Carney lived for several years in Africa as an adult in places such as Mali and Chad. Here the houses were surrounded by tall walls and it was impossible to see into the area around the house, but, she says, the women must have had a small vegetable patch because they were at the market with things to sell; very small amounts of just a few vegetables on a small piece of cloth. The vegetables were used in the making of the everyday pot of stew and were only a minor part of that stew, meat being the major ingredient. When Carney wanted to buy vegetables for herself, she often had to visit several women to buy enough for a Western-style portion.
Shortly after coming to this country, Carney lived in a self-governed community in Pennsylvania called Tanguy.

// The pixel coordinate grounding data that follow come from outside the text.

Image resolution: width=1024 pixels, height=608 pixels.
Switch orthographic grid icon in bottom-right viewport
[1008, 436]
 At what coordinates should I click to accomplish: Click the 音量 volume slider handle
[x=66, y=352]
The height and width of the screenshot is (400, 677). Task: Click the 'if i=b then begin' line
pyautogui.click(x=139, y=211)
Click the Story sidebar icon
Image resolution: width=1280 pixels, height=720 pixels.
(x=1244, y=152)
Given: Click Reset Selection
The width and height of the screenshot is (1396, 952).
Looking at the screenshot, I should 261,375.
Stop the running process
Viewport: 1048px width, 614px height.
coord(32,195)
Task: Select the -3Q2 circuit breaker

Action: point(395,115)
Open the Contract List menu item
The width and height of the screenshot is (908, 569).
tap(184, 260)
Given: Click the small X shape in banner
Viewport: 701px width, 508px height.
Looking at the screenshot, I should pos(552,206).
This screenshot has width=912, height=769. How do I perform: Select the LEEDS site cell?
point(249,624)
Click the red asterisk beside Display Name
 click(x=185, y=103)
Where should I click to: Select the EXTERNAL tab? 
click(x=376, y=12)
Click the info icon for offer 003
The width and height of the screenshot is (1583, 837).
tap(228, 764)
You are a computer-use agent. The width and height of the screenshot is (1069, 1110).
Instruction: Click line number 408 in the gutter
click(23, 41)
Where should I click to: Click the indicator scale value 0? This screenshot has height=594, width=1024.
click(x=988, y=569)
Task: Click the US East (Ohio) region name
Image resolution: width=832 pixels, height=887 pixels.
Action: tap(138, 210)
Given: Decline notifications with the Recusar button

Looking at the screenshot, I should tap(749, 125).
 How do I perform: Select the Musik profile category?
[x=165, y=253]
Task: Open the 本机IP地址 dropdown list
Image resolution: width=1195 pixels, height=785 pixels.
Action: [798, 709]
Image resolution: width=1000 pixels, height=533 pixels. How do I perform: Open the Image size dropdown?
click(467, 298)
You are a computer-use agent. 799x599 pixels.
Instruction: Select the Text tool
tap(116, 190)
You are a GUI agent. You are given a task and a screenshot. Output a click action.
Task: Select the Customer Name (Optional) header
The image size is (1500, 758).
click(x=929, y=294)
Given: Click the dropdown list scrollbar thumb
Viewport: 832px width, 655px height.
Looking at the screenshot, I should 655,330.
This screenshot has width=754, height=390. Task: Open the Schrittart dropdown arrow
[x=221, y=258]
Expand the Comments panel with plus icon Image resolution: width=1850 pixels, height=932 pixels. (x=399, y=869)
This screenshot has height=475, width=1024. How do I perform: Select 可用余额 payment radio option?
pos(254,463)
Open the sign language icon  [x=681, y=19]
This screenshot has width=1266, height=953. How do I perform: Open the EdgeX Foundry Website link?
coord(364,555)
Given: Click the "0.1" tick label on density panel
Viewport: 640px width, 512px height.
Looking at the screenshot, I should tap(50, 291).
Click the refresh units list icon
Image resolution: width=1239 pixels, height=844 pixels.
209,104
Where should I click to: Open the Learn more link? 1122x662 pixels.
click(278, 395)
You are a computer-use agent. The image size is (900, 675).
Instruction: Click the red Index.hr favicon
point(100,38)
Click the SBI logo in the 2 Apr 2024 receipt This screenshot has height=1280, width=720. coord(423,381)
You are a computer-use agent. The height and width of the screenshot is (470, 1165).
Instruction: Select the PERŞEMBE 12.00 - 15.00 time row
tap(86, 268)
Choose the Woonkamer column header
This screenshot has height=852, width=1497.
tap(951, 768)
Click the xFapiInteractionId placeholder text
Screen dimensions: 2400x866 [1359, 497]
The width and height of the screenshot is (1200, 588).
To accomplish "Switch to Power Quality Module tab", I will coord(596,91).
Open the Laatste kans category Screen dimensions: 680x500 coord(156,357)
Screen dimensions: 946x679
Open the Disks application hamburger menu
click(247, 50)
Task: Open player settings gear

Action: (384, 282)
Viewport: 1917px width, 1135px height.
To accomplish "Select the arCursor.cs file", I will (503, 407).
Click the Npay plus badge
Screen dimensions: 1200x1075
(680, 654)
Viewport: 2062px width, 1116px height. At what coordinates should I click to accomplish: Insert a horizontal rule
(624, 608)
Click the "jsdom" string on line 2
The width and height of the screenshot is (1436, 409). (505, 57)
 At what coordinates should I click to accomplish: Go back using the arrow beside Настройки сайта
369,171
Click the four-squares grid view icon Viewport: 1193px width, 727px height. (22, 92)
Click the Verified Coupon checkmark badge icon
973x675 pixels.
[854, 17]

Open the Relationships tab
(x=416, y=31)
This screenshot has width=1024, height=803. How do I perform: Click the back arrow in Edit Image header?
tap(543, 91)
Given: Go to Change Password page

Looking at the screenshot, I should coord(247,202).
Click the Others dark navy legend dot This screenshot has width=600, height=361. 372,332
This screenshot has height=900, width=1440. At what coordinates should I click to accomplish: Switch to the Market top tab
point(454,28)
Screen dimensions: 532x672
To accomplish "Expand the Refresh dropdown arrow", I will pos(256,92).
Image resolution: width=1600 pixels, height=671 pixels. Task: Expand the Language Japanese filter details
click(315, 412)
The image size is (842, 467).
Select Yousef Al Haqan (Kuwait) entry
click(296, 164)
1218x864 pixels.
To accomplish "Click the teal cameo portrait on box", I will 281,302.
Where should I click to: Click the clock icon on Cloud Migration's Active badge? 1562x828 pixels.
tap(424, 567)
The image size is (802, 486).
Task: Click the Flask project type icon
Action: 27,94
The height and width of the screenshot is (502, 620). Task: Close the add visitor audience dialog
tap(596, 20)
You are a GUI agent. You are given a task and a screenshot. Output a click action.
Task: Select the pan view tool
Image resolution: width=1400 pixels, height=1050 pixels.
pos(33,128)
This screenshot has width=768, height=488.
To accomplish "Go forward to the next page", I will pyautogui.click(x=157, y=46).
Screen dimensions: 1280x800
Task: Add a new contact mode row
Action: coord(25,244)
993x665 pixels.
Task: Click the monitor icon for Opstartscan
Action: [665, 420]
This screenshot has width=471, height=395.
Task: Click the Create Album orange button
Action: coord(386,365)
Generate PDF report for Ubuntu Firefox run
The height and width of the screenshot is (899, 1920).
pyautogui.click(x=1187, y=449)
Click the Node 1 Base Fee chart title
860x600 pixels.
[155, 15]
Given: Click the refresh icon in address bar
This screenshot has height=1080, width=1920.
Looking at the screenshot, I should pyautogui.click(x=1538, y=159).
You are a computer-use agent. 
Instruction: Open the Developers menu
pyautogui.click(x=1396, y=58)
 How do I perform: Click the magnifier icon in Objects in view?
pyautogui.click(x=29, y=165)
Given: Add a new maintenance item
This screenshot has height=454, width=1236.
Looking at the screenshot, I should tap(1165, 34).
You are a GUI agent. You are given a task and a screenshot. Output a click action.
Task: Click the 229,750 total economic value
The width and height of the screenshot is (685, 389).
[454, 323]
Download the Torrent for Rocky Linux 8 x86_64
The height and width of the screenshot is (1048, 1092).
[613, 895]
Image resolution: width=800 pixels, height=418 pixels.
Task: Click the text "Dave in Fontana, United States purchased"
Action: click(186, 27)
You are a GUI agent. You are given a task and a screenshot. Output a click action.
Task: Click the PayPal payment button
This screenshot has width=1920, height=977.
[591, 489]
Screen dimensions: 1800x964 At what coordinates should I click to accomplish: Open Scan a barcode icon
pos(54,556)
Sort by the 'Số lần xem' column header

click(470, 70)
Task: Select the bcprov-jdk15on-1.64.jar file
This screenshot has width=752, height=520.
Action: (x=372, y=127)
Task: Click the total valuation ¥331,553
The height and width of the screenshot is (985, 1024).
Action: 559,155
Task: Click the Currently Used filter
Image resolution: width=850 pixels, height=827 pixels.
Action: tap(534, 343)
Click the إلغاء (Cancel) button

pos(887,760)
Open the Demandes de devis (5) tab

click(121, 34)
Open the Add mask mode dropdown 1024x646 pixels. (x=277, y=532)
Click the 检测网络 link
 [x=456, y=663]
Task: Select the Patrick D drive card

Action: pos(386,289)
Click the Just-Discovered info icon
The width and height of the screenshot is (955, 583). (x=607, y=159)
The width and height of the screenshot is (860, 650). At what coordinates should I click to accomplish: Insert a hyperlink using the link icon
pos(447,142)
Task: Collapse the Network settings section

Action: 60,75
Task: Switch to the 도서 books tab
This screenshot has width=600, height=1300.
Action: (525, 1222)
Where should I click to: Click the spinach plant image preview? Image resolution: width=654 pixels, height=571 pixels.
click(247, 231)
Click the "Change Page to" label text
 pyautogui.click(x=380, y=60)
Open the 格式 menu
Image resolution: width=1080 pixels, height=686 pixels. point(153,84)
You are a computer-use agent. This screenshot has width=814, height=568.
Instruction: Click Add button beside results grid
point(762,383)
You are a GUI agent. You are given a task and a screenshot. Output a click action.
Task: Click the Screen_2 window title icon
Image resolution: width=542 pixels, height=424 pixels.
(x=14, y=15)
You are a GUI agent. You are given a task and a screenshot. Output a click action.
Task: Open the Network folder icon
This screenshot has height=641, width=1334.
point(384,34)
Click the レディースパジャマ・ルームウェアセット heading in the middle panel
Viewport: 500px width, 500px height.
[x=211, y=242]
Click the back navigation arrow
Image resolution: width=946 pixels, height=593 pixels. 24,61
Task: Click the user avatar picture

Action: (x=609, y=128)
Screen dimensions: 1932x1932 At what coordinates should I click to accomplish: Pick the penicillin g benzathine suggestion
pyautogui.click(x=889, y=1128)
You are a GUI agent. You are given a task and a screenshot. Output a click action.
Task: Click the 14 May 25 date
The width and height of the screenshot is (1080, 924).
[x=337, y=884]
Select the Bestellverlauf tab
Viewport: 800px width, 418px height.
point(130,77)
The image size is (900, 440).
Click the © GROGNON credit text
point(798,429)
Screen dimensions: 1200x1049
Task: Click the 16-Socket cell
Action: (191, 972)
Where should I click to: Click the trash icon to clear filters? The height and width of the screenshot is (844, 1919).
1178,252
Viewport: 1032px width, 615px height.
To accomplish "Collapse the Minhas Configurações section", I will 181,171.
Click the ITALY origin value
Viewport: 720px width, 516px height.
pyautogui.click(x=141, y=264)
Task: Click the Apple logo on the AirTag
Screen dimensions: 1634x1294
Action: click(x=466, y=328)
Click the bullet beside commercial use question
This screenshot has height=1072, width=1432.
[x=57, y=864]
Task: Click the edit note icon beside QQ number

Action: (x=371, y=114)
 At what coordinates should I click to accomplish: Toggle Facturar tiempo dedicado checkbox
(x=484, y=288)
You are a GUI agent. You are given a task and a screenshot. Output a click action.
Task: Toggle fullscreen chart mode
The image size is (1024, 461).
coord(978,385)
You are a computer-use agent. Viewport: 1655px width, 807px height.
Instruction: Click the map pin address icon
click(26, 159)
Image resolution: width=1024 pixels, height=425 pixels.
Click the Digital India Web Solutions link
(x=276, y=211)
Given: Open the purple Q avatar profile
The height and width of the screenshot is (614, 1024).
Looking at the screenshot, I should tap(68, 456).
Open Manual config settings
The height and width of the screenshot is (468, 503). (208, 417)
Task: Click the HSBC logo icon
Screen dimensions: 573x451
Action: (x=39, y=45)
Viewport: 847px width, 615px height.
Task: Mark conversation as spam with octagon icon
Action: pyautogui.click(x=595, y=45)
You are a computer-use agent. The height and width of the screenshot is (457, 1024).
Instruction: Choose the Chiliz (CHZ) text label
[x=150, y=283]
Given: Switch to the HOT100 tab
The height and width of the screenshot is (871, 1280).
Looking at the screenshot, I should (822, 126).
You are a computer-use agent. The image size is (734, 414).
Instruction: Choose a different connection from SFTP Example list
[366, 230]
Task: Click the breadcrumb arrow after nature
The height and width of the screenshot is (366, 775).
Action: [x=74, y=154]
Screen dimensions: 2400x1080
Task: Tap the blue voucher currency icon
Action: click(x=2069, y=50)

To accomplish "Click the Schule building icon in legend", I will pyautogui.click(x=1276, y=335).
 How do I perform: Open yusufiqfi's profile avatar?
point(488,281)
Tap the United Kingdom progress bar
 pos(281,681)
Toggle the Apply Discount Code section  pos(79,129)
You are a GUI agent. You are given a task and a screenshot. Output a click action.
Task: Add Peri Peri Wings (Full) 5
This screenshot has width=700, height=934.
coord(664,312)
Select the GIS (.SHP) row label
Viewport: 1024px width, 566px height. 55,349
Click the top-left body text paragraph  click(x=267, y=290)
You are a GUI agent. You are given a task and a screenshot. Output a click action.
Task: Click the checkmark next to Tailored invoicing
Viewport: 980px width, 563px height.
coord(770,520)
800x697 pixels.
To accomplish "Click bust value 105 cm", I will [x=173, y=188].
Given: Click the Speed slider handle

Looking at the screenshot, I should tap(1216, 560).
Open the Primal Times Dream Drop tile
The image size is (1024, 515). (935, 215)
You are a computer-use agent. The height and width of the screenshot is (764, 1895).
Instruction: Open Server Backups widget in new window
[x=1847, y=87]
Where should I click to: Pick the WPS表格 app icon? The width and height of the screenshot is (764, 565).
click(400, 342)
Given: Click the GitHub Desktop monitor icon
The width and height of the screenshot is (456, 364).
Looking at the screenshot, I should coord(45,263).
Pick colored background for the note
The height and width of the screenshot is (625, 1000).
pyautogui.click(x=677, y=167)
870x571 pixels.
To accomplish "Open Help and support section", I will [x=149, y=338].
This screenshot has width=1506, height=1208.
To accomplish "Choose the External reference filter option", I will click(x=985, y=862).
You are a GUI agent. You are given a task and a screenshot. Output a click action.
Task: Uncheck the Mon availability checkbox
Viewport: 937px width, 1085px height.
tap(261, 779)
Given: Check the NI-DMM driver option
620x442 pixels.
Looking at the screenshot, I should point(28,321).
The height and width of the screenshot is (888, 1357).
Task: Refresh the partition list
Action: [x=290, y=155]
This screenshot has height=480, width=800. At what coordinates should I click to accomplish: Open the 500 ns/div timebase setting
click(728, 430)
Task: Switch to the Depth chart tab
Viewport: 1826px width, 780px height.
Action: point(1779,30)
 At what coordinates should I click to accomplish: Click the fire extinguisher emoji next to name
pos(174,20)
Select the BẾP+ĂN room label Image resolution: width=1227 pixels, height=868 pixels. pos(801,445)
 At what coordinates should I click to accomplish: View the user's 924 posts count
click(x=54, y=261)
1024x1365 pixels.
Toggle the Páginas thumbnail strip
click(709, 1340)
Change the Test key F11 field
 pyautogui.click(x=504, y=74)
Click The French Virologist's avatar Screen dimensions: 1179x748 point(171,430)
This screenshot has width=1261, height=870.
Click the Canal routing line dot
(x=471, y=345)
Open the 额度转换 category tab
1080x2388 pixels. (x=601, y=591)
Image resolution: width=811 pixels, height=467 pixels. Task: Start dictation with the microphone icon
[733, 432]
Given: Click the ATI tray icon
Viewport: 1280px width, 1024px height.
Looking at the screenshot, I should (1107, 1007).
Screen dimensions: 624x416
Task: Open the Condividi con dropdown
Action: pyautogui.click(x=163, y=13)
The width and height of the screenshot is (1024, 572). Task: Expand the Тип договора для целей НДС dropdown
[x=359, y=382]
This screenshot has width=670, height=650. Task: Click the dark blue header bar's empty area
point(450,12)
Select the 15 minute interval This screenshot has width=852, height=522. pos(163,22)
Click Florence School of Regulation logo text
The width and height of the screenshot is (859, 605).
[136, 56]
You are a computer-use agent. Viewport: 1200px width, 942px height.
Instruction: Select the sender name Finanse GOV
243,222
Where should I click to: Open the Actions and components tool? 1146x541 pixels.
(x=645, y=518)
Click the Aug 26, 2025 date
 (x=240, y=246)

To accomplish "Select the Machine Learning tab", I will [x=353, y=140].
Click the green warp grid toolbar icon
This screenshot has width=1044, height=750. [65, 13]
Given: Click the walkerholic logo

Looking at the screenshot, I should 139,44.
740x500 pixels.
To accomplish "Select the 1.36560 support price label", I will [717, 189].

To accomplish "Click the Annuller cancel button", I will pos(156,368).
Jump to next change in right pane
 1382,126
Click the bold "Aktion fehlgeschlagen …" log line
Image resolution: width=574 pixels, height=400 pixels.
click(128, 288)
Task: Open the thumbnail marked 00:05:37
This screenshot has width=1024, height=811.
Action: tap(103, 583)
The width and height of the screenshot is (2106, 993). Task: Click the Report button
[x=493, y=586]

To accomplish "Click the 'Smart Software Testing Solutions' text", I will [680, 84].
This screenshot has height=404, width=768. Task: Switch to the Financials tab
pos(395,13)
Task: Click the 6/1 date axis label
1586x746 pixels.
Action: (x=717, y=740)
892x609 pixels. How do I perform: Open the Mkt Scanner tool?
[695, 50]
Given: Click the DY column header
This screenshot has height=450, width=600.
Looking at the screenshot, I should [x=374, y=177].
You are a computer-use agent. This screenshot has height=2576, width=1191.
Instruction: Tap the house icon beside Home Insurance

There she grew the vegetables for her family in a 12’ x 24’ plot. She planted in close rows and put plastic between them to prevent weeds. She was able to grow almost all of the vegetables the family needed for the entire year with diligence and succession planting. She had to bring the seeds of snow peas from Switzerland, though, as she could not find the seed here at that time. Soon she was supplying seed to all of her neighbors.
At the end of our talk, she told me that one of her favorite gardens was a small bed of edelweiss at her grandmother’s house. That grandmother, who lived in a farmhouse, had tenants in her home who each had a small plot on which they could grow vegetables, but she only grew edelweiss.